Work task ▸ Restate word for word the lines of the records below, starting at the line that contains "The image size is (1413, 773)." and ending at the line that contains "Given: Expand the", with both of those lines included and nothing else.

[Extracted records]
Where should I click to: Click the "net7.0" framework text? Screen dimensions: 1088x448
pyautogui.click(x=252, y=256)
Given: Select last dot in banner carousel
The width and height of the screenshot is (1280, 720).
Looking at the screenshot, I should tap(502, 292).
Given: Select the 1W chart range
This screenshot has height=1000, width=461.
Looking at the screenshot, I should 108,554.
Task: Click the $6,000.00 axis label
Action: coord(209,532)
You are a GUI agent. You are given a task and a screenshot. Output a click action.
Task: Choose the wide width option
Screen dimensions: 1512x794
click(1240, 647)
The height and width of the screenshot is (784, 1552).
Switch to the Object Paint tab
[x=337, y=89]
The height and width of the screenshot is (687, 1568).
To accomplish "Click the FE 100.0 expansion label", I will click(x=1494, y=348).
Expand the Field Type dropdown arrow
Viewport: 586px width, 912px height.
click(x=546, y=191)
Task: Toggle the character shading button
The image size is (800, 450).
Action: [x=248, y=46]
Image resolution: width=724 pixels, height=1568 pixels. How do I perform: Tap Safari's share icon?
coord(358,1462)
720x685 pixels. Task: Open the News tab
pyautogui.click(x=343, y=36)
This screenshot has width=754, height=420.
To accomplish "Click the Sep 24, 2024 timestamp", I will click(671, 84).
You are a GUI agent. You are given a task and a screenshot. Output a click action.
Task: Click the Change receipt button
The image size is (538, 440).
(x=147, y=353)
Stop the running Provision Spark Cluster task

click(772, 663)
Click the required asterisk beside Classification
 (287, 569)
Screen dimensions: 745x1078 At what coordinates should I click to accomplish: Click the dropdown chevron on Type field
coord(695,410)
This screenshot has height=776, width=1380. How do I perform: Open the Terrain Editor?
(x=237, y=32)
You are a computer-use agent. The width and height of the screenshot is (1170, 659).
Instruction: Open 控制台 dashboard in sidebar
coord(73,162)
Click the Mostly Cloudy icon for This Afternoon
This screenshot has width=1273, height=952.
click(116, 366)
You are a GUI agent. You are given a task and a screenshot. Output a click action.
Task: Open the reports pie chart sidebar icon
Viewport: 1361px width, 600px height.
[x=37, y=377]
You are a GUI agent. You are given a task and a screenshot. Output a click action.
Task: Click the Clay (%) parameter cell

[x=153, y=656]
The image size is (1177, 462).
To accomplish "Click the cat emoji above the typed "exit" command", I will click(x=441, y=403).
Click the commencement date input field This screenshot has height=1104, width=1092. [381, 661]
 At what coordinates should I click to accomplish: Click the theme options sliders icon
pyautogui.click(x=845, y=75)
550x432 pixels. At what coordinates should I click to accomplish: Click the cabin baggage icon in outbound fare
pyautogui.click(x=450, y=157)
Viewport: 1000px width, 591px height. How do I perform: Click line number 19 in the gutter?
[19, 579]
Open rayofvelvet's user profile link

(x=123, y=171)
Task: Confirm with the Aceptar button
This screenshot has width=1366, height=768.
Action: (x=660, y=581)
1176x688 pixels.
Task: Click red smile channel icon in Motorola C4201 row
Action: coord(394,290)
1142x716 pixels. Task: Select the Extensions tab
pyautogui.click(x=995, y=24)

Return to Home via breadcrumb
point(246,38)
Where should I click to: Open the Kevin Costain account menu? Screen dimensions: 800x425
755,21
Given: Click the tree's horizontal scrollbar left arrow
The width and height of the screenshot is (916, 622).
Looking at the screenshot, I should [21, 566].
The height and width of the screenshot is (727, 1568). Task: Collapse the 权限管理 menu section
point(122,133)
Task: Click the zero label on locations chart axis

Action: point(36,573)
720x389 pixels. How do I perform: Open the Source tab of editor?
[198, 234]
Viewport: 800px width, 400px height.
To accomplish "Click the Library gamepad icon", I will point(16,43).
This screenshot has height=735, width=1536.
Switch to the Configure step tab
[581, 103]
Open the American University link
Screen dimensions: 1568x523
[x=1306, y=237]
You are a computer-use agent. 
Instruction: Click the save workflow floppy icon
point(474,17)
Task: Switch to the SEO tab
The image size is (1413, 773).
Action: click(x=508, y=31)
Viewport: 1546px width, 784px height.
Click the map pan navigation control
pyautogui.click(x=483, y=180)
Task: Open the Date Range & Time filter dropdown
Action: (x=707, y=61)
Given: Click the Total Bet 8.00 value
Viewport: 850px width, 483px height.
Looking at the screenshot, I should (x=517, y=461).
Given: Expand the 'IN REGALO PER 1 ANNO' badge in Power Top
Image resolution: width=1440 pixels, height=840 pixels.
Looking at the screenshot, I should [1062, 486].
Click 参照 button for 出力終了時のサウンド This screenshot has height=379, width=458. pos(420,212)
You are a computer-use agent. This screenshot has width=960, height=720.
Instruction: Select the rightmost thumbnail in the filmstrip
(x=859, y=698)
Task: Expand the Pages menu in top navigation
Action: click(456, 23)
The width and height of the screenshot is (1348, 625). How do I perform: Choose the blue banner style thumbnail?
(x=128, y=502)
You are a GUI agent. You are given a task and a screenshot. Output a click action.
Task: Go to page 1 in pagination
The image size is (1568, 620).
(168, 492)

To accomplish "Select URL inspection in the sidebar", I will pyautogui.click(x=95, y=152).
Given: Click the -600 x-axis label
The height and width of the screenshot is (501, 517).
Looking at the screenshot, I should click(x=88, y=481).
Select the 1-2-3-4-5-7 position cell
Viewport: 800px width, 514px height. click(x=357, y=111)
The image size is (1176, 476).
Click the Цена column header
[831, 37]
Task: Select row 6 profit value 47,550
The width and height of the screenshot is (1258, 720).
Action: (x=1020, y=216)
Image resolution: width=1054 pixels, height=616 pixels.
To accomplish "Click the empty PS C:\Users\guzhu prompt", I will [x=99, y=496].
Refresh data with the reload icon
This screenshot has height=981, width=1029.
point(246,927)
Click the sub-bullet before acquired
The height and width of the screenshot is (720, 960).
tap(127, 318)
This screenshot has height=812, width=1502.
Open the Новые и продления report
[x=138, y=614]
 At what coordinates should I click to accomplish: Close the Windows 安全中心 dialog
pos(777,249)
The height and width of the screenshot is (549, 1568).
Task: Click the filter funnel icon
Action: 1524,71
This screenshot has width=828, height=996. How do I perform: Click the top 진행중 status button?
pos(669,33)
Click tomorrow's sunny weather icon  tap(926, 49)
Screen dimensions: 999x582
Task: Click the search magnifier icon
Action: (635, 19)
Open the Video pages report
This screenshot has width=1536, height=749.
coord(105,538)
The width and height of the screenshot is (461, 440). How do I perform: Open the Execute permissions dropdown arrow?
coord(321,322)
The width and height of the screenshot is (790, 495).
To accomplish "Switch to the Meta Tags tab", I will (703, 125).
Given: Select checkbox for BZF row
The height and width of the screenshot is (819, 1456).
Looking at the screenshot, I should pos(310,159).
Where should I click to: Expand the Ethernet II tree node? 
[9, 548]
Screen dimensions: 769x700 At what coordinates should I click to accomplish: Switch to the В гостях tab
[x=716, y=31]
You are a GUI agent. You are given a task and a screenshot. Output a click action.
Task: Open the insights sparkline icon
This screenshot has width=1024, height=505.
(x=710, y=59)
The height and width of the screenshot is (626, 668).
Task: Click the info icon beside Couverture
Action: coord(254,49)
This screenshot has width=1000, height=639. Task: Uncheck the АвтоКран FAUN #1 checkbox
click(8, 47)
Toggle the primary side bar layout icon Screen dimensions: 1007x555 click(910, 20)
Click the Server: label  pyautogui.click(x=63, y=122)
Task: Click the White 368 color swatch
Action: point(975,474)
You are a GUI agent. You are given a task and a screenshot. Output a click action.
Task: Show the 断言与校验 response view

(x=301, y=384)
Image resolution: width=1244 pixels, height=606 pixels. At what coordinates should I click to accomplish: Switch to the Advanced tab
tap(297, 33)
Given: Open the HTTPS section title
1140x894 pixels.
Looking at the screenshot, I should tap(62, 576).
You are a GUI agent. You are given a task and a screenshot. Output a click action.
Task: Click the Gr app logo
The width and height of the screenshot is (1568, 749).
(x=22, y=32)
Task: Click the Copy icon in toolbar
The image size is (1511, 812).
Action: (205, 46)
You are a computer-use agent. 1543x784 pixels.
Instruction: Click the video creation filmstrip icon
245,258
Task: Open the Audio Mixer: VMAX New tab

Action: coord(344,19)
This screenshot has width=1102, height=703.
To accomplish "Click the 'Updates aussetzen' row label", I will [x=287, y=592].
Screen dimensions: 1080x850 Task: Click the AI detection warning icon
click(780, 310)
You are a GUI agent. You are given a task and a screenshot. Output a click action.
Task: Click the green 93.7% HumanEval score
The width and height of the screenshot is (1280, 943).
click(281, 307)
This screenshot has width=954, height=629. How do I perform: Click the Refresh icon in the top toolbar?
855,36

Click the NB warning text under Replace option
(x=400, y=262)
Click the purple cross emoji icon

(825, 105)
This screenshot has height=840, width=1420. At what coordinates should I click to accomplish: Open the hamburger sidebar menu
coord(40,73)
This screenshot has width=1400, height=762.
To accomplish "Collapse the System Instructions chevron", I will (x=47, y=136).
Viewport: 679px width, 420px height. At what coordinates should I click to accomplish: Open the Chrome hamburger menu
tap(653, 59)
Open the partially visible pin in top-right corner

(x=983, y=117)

Response to this exercise ▸
The image size is (1413, 773).
Action: click(x=508, y=31)
Viewport: 1546px width, 784px height.
Click the map pan navigation control
pyautogui.click(x=483, y=180)
Task: Open the Date Range & Time filter dropdown
Action: (x=707, y=61)
Given: Click the Total Bet 8.00 value
Viewport: 850px width, 483px height.
Looking at the screenshot, I should (x=517, y=461).
Given: Expand the 'IN REGALO PER 1 ANNO' badge in Power Top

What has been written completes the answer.